__Dataset records__
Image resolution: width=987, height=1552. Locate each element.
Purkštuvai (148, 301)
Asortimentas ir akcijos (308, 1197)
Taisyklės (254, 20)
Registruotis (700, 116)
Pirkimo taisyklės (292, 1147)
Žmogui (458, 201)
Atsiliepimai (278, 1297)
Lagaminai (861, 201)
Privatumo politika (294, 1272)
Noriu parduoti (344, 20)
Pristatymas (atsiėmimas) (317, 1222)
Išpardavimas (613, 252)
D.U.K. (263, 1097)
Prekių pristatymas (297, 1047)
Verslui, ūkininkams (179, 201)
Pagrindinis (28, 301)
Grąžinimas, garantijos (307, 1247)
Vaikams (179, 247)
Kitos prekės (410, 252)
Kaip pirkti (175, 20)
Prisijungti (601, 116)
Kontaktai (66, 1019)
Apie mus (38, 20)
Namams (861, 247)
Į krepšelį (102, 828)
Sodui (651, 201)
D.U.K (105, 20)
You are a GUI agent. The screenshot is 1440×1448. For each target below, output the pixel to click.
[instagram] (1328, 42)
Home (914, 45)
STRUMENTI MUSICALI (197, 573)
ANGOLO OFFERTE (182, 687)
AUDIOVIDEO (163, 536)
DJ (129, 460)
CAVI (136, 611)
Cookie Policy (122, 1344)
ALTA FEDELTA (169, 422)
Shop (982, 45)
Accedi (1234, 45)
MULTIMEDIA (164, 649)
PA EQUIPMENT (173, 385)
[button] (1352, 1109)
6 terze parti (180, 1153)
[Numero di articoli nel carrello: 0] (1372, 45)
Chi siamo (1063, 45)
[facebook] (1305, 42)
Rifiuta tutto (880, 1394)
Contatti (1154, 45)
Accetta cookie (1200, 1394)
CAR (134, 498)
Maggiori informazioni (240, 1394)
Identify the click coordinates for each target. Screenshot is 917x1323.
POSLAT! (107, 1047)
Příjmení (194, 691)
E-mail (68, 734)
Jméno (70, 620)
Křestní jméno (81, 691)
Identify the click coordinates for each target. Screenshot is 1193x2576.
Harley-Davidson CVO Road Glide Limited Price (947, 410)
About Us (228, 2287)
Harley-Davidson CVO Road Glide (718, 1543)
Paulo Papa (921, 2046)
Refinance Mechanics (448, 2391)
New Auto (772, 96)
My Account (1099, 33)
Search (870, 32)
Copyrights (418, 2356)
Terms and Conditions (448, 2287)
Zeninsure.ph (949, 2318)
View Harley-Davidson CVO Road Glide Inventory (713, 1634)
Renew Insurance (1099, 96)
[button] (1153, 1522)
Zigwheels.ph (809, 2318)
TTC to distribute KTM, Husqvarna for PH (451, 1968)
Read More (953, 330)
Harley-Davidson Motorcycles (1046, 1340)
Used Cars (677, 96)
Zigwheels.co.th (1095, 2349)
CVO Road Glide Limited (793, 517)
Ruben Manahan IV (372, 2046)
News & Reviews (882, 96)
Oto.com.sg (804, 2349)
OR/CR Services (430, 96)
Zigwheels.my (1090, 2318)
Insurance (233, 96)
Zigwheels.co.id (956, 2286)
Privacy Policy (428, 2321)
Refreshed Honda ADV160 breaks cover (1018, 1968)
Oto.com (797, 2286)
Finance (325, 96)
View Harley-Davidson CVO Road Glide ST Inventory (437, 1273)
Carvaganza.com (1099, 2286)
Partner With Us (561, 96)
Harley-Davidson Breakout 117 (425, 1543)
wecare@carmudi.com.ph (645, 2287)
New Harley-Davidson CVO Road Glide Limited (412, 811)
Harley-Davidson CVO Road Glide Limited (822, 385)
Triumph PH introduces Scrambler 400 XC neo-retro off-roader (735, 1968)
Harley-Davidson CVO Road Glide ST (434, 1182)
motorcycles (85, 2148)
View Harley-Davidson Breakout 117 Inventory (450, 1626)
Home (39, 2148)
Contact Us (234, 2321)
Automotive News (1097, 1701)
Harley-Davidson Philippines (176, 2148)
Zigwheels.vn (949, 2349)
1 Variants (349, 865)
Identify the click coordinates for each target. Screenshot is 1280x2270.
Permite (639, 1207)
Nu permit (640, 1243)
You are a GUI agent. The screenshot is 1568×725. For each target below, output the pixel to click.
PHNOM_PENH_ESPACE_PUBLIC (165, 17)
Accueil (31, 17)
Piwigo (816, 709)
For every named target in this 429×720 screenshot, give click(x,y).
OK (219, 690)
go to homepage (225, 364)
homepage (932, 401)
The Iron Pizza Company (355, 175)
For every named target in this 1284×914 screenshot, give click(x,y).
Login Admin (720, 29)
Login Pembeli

__Your task__
Rewrite every row above as a JSON array of strings, with one string per line and no entries for blank lines.

__Worked answer__
[
  "Image resolution: width=987, height=1552. Locate each element.",
  "Purkštuvai (148, 301)",
  "Asortimentas ir akcijos (308, 1197)",
  "Taisyklės (254, 20)",
  "Registruotis (700, 116)",
  "Pirkimo taisyklės (292, 1147)",
  "Žmogui (458, 201)",
  "Atsiliepimai (278, 1297)",
  "Lagaminai (861, 201)",
  "Privatumo politika (294, 1272)",
  "Noriu parduoti (344, 20)",
  "Pristatymas (atsiėmimas) (317, 1222)",
  "Išpardavimas (613, 252)",
  "D.U.K. (263, 1097)",
  "Prekių pristatymas (297, 1047)",
  "Verslui, ūkininkams (179, 201)",
  "Pagrindinis (28, 301)",
  "Grąžinimas, garantijos (307, 1247)",
  "Vaikams (179, 247)",
  "Kitos prekės (410, 252)",
  "Kaip pirkti (175, 20)",
  "Prisijungti (601, 116)",
  "Kontaktai (66, 1019)",
  "Apie mus (38, 20)",
  "Namams (861, 247)",
  "Į krepšelį (102, 828)",
  "Sodui (651, 201)",
  "D.U.K (105, 20)",
  "You are a GUI agent. The screenshot is 1440×1448. For each target below, output the pixel to click.",
  "[instagram] (1328, 42)",
  "Home (914, 45)",
  "STRUMENTI MUSICALI (197, 573)",
  "ANGOLO OFFERTE (182, 687)",
  "AUDIOVIDEO (163, 536)",
  "DJ (129, 460)",
  "CAVI (136, 611)",
  "Cookie Policy (122, 1344)",
  "ALTA FEDELTA (169, 422)",
  "Shop (982, 45)",
  "Accedi (1234, 45)",
  "MULTIMEDIA (164, 649)",
  "PA EQUIPMENT (173, 385)",
  "[button] (1352, 1109)",
  "6 terze parti (180, 1153)",
  "[Numero di articoli nel carrello: 0] (1372, 45)",
  "Chi siamo (1063, 45)",
  "[facebook] (1305, 42)",
  "Rifiuta tutto (880, 1394)",
  "Contatti (1154, 45)",
  "Accetta cookie (1200, 1394)",
  "CAR (134, 498)",
  "Maggiori informazioni (240, 1394)",
  "Identify the click coordinates for each target. Screenshot is 917x1323.",
  "POSLAT! (107, 1047)",
  "Příjmení (194, 691)",
  "E-mail (68, 734)",
  "Jméno (70, 620)",
  "Křestní jméno (81, 691)",
  "Identify the click coordinates for each target. Screenshot is 1193x2576.",
  "Harley-Davidson CVO Road Glide Limited Price (947, 410)",
  "About Us (228, 2287)",
  "Harley-Davidson CVO Road Glide (718, 1543)",
  "Paulo Papa (921, 2046)",
  "Refinance Mechanics (448, 2391)",
  "New Auto (772, 96)",
  "My Account (1099, 33)",
  "Search (870, 32)",
  "Copyrights (418, 2356)",
  "Terms and Conditions (448, 2287)",
  "Zeninsure.ph (949, 2318)",
  "View Harley-Davidson CVO Road Glide Inventory (713, 1634)",
  "Renew Insurance (1099, 96)",
  "[button] (1153, 1522)",
  "Zigwheels.ph (809, 2318)",
  "TTC to distribute KTM, Husqvarna for PH (451, 1968)",
  "Read More (953, 330)",
  "Harley-Davidson Motorcycles (1046, 1340)",
  "Used Cars (677, 96)",
  "Zigwheels.co.th (1095, 2349)",
  "CVO Road Glide Limited (793, 517)",
  "Ruben Manahan IV (372, 2046)",
  "News & Reviews (882, 96)",
  "Oto.com.sg (804, 2349)",
  "OR/CR Services (430, 96)",
  "Zigwheels.my (1090, 2318)",
  "Insurance (233, 96)",
  "Zigwheels.co.id (956, 2286)",
  "Privacy Policy (428, 2321)",
  "Refreshed Honda ADV160 breaks cover (1018, 1968)",
  "Oto.com (797, 2286)",
  "Finance (325, 96)",
  "View Harley-Davidson CVO Road Glide ST Inventory (437, 1273)",
  "Carvaganza.com (1099, 2286)",
  "Partner With Us (561, 96)",
  "Harley-Davidson Breakout 117 (425, 1543)",
  "wecare@carmudi.com.ph (645, 2287)",
  "New Harley-Davidson CVO Road Glide Limited (412, 811)",
  "Harley-Davidson CVO Road Glide Limited (822, 385)",
  "Triumph PH introduces Scrambler 400 XC neo-retro off-roader (735, 1968)",
  "Harley-Davidson CVO Road Glide ST (434, 1182)",
  "motorcycles (85, 2148)",
  "View Harley-Davidson Breakout 117 Inventory (450, 1626)",
  "Home (39, 2148)",
  "Contact Us (234, 2321)",
  "Automotive News (1097, 1701)",
  "Harley-Davidson Philippines (176, 2148)",
  "Zigwheels.vn (949, 2349)",
  "1 Variants (349, 865)",
  "Identify the click coordinates for each target. Screenshot is 1280x2270.",
  "Permite (639, 1207)",
  "Nu permit (640, 1243)",
  "You are a GUI agent. The screenshot is 1568×725. For each target below, output the pixel to click.",
  "PHNOM_PENH_ESPACE_PUBLIC (165, 17)",
  "Accueil (31, 17)",
  "Piwigo (816, 709)",
  "For every named target in this 429×720 screenshot, give click(x,y).",
  "OK (219, 690)",
  "go to homepage (225, 364)",
  "homepage (932, 401)",
  "The Iron Pizza Company (355, 175)",
  "For every named target in this 1284×914 screenshot, give click(x,y).",
  "Login Admin (720, 29)",
  "Login Pembeli"
]